#### [Problem to work on]
This exercise calls for copying every line below that holds the word "computer".

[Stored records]
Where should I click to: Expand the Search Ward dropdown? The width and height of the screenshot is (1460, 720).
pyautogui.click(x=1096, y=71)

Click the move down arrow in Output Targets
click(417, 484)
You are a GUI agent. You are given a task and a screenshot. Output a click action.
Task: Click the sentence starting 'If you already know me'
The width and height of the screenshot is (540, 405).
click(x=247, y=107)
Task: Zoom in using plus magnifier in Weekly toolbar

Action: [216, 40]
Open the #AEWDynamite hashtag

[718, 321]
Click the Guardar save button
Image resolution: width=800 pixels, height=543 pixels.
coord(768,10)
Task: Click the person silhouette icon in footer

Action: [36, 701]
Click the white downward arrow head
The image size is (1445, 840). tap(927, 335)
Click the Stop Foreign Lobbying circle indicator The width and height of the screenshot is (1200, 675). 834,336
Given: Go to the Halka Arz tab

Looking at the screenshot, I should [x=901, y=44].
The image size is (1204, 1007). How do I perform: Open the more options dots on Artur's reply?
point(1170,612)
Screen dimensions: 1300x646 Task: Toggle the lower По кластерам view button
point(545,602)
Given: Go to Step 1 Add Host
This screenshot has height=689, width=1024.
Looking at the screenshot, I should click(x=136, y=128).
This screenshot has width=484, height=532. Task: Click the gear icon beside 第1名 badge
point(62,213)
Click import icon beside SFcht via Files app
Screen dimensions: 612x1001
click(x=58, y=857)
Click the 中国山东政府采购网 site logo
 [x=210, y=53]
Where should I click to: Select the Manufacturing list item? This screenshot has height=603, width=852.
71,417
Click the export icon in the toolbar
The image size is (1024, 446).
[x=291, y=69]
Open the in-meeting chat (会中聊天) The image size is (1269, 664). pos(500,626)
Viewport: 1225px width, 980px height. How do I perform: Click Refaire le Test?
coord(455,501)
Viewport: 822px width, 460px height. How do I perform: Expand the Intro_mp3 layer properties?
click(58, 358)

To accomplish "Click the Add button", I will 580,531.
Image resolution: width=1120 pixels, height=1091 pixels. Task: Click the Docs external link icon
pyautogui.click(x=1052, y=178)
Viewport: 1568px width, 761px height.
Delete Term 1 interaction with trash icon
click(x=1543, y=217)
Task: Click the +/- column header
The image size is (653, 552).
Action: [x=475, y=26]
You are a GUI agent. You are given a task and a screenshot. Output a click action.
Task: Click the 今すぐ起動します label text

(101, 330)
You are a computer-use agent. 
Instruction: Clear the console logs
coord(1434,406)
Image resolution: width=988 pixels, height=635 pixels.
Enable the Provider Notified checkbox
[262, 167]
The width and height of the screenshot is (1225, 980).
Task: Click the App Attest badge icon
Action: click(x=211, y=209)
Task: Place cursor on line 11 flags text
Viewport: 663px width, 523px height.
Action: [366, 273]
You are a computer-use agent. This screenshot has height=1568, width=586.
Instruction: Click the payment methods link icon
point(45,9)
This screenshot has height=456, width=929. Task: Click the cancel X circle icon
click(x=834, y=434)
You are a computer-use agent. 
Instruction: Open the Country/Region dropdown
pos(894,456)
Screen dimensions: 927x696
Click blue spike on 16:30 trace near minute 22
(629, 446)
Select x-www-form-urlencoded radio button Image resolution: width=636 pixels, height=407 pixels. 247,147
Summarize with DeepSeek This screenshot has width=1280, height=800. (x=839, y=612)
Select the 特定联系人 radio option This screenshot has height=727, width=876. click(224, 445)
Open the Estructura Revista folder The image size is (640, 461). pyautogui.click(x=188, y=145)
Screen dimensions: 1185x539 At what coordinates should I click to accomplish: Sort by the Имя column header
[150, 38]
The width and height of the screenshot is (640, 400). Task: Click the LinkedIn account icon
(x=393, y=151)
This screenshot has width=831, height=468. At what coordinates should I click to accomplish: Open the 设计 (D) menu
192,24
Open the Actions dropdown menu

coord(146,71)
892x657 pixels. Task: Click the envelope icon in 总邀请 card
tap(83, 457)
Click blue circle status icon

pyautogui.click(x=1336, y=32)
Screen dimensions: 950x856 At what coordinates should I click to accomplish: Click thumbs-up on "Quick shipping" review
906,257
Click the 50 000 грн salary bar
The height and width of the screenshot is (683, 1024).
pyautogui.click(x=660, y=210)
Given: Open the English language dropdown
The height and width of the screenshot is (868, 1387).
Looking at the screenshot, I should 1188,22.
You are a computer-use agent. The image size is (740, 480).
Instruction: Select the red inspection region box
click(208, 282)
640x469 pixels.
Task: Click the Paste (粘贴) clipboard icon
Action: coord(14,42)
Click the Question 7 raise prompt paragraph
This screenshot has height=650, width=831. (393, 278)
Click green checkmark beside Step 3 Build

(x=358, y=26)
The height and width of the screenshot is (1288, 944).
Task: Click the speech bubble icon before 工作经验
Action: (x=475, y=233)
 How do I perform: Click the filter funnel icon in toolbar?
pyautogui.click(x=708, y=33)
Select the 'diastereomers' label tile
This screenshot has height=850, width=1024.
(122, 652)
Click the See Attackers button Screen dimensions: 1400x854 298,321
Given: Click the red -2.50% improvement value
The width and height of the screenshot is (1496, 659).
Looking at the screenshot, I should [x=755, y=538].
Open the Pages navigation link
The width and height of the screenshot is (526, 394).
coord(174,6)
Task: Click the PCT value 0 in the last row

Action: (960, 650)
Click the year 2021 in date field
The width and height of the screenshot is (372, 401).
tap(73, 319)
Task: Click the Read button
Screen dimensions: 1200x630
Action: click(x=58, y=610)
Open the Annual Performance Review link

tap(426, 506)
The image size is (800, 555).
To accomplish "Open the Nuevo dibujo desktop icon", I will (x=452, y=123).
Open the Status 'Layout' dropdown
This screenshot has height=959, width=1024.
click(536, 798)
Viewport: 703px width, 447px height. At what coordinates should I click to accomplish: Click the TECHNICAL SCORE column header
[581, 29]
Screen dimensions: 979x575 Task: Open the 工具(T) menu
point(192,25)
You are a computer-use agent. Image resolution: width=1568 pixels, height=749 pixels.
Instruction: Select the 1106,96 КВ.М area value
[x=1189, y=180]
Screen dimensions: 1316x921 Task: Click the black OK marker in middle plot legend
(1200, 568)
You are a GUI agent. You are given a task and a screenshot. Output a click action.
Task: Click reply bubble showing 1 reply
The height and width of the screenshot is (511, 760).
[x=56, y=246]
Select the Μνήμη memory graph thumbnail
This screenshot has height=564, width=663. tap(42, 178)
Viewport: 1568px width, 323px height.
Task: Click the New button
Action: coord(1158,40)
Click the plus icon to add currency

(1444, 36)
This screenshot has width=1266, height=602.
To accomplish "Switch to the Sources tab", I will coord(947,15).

#### [Solved exercise]
You are a computer-use agent. 
You are a computer-use agent. This screenshot has height=1568, width=586.
You are a computer-use agent. 
You are a computer-use agent. The image size is (740, 480).
You are a computer-use agent. Image resolution: width=1568 pixels, height=749 pixels.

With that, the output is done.